En théorie, je ne devrais étonner
personne en rappelant que je suis pêcheur à la mouche. Pêcher à
la mouche, c’est avant tout revêtir des « pantalons de
pêche » qui permettent de marcher dans les rivières jusqu’à
une profondeur d’environ un mètre vingt. Ce jour-là, dans les
Pyrénées, la rivière faisait plus d’un mètre vingt et la berge
était barrée par un barbelé, ce qui m’interdisait de remonter
plus avant la rivière. Sans mon fichu pantalon en caoutchouc, j’y
serais parvenu en me glissant en-dessous mais, là, rien à faire. Je
suis donc remonté jusqu’à la route proche et ai remonté sur
icelle ce que je ne pouvais parcourir dans l’eau. Après une
vingtaine de mètres, je suis tombé sur un paysan qui bricolait
autour d’une masure en pierre et ancestrale. Son tracteur, dont le
moteur tournait, était garé là et, de la remorque, un truc qu’on
appelle une « tonne », une citerne de mille litres,
giclait un jet blanchâtre qui se répandait sur le sol cependant
qu’il versait dedans, à l’aide d’un tuyau branché sur une
pompe reliée à son moteur de tracteur, l’eau qu’il puisait dans
la rivière toute proche. Le brave homme portait un masque. L’eau
qui coulait de sa remorque faisait, en arrivant sur le sol, un tapis
de mousse assez peu ragoûtant. Manifestement, il vidangeait. Mais
quoi ? Je le lui ai demandé. C’était culotté. Il s’est
approché. Ses bras, ses jambes, recouvertes, elles, d’un pantalon,
ses épaules, son crâne, étaient pleins de cette mousse jaunâtre
assez inquiétante. Je lui ai demandé. C’était du désherbant.
J’ai vu les sacs éventrés, ceux qui avaient contenu le produit
sous forme de poudre. Dessus, c’était écrit « Monsanto ».

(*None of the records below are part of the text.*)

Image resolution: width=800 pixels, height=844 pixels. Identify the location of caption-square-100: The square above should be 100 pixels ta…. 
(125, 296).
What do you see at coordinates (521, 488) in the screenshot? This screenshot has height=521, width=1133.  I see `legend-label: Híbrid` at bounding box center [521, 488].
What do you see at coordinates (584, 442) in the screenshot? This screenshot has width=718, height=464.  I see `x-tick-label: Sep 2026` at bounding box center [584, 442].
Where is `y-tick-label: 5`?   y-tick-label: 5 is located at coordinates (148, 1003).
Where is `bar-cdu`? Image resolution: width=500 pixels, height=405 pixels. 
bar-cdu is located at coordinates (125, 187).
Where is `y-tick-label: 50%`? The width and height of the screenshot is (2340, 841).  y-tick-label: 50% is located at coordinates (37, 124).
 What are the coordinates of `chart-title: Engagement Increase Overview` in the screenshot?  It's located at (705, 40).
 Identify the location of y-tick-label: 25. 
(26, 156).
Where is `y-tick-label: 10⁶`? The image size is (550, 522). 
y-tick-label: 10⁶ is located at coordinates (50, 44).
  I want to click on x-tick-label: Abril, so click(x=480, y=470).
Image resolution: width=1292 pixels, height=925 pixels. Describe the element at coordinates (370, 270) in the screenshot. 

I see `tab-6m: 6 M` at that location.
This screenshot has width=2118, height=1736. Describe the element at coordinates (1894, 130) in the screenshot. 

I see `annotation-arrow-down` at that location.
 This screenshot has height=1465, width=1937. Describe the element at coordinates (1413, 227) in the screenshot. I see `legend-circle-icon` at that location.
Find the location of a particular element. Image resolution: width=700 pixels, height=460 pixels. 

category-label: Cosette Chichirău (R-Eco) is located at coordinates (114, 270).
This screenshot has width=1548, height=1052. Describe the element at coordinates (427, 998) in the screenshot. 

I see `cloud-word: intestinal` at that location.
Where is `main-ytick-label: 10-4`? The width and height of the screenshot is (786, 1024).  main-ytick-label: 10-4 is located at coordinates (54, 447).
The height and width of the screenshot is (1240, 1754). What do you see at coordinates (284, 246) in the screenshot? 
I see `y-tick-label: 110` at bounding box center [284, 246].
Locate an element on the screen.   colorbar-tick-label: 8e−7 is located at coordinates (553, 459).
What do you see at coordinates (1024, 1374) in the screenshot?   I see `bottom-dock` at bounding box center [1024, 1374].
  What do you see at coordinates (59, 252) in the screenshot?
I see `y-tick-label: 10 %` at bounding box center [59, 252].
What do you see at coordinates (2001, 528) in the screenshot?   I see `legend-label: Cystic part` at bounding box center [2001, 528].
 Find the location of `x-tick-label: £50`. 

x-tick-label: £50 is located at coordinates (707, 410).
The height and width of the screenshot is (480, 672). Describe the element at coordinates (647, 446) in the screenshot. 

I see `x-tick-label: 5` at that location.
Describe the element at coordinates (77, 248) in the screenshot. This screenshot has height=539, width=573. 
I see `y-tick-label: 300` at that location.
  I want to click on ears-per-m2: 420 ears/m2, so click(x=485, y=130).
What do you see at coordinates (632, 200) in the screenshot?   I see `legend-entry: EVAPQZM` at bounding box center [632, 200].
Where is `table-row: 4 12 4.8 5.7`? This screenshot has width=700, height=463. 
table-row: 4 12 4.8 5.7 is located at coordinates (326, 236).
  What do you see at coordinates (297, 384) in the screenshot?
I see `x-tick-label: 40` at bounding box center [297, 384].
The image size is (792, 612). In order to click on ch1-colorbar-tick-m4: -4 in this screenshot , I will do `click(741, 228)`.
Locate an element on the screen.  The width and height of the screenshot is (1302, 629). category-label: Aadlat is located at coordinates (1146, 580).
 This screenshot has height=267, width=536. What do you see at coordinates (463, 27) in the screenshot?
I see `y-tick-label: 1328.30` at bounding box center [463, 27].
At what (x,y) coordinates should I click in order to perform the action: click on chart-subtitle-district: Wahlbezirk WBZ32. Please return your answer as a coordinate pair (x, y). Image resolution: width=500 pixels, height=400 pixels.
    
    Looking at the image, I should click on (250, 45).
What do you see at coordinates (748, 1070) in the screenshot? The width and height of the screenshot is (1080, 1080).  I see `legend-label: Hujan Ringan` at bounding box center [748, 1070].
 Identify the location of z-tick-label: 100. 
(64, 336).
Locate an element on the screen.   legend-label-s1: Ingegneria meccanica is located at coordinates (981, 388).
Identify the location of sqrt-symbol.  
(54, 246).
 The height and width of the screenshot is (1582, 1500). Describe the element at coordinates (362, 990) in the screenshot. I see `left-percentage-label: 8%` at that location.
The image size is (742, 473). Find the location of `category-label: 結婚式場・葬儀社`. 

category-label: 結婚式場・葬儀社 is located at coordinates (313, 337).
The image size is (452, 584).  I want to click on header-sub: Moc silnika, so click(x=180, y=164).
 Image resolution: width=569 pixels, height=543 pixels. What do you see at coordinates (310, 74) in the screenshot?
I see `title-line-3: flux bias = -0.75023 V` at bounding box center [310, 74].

Il en était couvert. J’aurais pu lui demander s’il était
conscient de ce qu’il était en train de faire. Lui parler de sa
santé, de la rivière, dans laquelle son produit s’en allait
doucement, des truites, j’aurais pu. Mais, le voyant, couvert du
produit mortel, en mousse, liquide, en poudre, j’ai pensé que ce
n’était pas la peine d’en rajouter. La première victime, ça
allait forcément être lui. Les seules questions qui restaient en
moi étaient simplement : comment ce type est-il fait, qu’est-ce
qu’on lui a raconté, quelles fables, dans quels problèmes
s’est-il fourré pour en arriver là ? Je n’avais même pas envie
de lui parler de ma rivière ou des truites. J’espère sincèrement
que cet homme est, aujourd’hui encore, en bonne santé. Même si je
suis sûr que non. J’ai remonté un peu, suis redescendu dans la
rivière, ai pu observer, de plus haut, la mousse abondante qu’il y
versait et suis reparti à la pêche. Aujourd’hui, quelques années
plus tard, j’ai acquis la conviction que Mr Monsanto savait, à
cette époque, que cet homme était tout simplement en train de tuer.
Lui-même autant que la nature dont il se nourrissait.